_Aim of the task_
Print the following lines word for word, without changing anything.
──────── Dataset records ────────
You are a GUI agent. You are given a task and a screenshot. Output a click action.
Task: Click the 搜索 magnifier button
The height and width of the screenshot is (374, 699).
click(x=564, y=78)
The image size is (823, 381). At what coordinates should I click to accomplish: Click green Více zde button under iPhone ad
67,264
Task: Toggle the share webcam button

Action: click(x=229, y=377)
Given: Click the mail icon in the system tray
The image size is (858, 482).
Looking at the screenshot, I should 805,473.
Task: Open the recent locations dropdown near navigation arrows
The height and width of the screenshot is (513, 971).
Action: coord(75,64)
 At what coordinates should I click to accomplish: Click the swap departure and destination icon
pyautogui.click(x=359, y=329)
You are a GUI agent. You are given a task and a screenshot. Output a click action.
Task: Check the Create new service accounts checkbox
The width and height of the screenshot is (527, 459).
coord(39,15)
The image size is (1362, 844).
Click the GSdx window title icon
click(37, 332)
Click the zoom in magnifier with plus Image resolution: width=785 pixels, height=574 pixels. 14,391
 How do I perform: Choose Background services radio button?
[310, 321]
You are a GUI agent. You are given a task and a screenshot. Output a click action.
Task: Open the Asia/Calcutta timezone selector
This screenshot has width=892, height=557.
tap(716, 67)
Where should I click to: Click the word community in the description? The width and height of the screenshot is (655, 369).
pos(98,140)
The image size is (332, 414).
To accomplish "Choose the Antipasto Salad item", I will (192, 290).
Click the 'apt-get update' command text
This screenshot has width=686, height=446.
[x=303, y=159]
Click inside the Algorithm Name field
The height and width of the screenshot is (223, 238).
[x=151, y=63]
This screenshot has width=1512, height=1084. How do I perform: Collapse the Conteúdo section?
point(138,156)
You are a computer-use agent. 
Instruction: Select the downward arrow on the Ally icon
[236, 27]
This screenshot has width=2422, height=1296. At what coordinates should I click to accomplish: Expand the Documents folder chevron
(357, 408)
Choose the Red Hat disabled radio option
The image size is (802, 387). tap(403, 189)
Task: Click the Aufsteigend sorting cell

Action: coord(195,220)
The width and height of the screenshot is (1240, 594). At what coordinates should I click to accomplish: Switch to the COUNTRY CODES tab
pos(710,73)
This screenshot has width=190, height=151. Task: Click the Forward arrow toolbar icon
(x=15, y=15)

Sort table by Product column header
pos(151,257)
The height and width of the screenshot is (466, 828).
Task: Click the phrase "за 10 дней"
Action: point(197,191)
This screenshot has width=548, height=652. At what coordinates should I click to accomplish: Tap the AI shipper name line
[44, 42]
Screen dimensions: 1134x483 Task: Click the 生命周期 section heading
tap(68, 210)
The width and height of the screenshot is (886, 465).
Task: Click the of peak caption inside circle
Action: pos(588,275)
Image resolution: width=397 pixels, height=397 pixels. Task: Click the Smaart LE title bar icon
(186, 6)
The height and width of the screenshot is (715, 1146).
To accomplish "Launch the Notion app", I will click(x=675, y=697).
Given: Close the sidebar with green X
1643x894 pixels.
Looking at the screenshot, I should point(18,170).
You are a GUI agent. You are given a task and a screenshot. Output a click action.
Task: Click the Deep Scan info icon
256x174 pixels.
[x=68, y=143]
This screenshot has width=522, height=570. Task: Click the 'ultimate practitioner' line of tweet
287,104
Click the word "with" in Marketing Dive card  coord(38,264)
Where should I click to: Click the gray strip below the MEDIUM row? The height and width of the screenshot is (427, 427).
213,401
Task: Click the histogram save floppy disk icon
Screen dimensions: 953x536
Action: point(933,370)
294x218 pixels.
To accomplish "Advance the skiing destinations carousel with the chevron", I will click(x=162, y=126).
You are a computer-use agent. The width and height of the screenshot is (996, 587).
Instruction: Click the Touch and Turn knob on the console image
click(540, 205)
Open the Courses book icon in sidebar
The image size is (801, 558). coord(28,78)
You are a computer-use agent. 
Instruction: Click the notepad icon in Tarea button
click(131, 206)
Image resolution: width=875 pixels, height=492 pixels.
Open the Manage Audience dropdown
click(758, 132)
────────
_Result of the task_
You are a GUI agent. You are given a task and a screenshot. Output a click action.
Task: Click the 搜索 magnifier button
The height and width of the screenshot is (374, 699).
click(x=564, y=78)
The image size is (823, 381). At what coordinates should I click to accomplish: Click green Více zde button under iPhone ad
67,264
Task: Toggle the share webcam button

Action: click(x=229, y=377)
Given: Click the mail icon in the system tray
The image size is (858, 482).
Looking at the screenshot, I should 805,473.
Task: Open the recent locations dropdown near navigation arrows
The height and width of the screenshot is (513, 971).
Action: coord(75,64)
 At what coordinates should I click to accomplish: Click the swap departure and destination icon
pyautogui.click(x=359, y=329)
You are a GUI agent. You are given a task and a screenshot. Output a click action.
Task: Check the Create new service accounts checkbox
The width and height of the screenshot is (527, 459).
coord(39,15)
The image size is (1362, 844).
Click the GSdx window title icon
click(37, 332)
Click the zoom in magnifier with plus Image resolution: width=785 pixels, height=574 pixels. 14,391
 How do I perform: Choose Background services radio button?
[310, 321]
You are a GUI agent. You are given a task and a screenshot. Output a click action.
Task: Open the Asia/Calcutta timezone selector
This screenshot has width=892, height=557.
tap(716, 67)
Where should I click to: Click the word community in the description? The width and height of the screenshot is (655, 369).
pos(98,140)
The image size is (332, 414).
To accomplish "Choose the Antipasto Salad item", I will (192, 290).
Click the 'apt-get update' command text
This screenshot has width=686, height=446.
[x=303, y=159]
Click inside the Algorithm Name field
The height and width of the screenshot is (223, 238).
[x=151, y=63]
This screenshot has width=1512, height=1084. How do I perform: Collapse the Conteúdo section?
point(138,156)
You are a computer-use agent. 
Instruction: Select the downward arrow on the Ally icon
[236, 27]
This screenshot has width=2422, height=1296. At what coordinates should I click to accomplish: Expand the Documents folder chevron
(357, 408)
Choose the Red Hat disabled radio option
The image size is (802, 387). tap(403, 189)
Task: Click the Aufsteigend sorting cell

Action: coord(195,220)
The width and height of the screenshot is (1240, 594). At what coordinates should I click to accomplish: Switch to the COUNTRY CODES tab
pos(710,73)
This screenshot has width=190, height=151. Task: Click the Forward arrow toolbar icon
(x=15, y=15)

Sort table by Product column header
pos(151,257)
The height and width of the screenshot is (466, 828).
Task: Click the phrase "за 10 дней"
Action: point(197,191)
This screenshot has width=548, height=652. At what coordinates should I click to accomplish: Tap the AI shipper name line
[44, 42]
Screen dimensions: 1134x483 Task: Click the 生命周期 section heading
tap(68, 210)
The width and height of the screenshot is (886, 465).
Task: Click the of peak caption inside circle
Action: pos(588,275)
Image resolution: width=397 pixels, height=397 pixels. Task: Click the Smaart LE title bar icon
(186, 6)
The height and width of the screenshot is (715, 1146).
To accomplish "Launch the Notion app", I will click(x=675, y=697).
Given: Close the sidebar with green X
1643x894 pixels.
Looking at the screenshot, I should point(18,170).
You are a GUI agent. You are given a task and a screenshot. Output a click action.
Task: Click the Deep Scan info icon
256x174 pixels.
[x=68, y=143]
This screenshot has width=522, height=570. Task: Click the 'ultimate practitioner' line of tweet
287,104
Click the word "with" in Marketing Dive card  coord(38,264)
Where should I click to: Click the gray strip below the MEDIUM row? The height and width of the screenshot is (427, 427).
213,401
Task: Click the histogram save floppy disk icon
Screen dimensions: 953x536
Action: point(933,370)
294x218 pixels.
To accomplish "Advance the skiing destinations carousel with the chevron", I will click(x=162, y=126).
You are a computer-use agent. The width and height of the screenshot is (996, 587).
Instruction: Click the Touch and Turn knob on the console image
click(540, 205)
Open the Courses book icon in sidebar
The image size is (801, 558). coord(28,78)
You are a computer-use agent. 
Instruction: Click the notepad icon in Tarea button
click(131, 206)
Image resolution: width=875 pixels, height=492 pixels.
Open the Manage Audience dropdown
click(758, 132)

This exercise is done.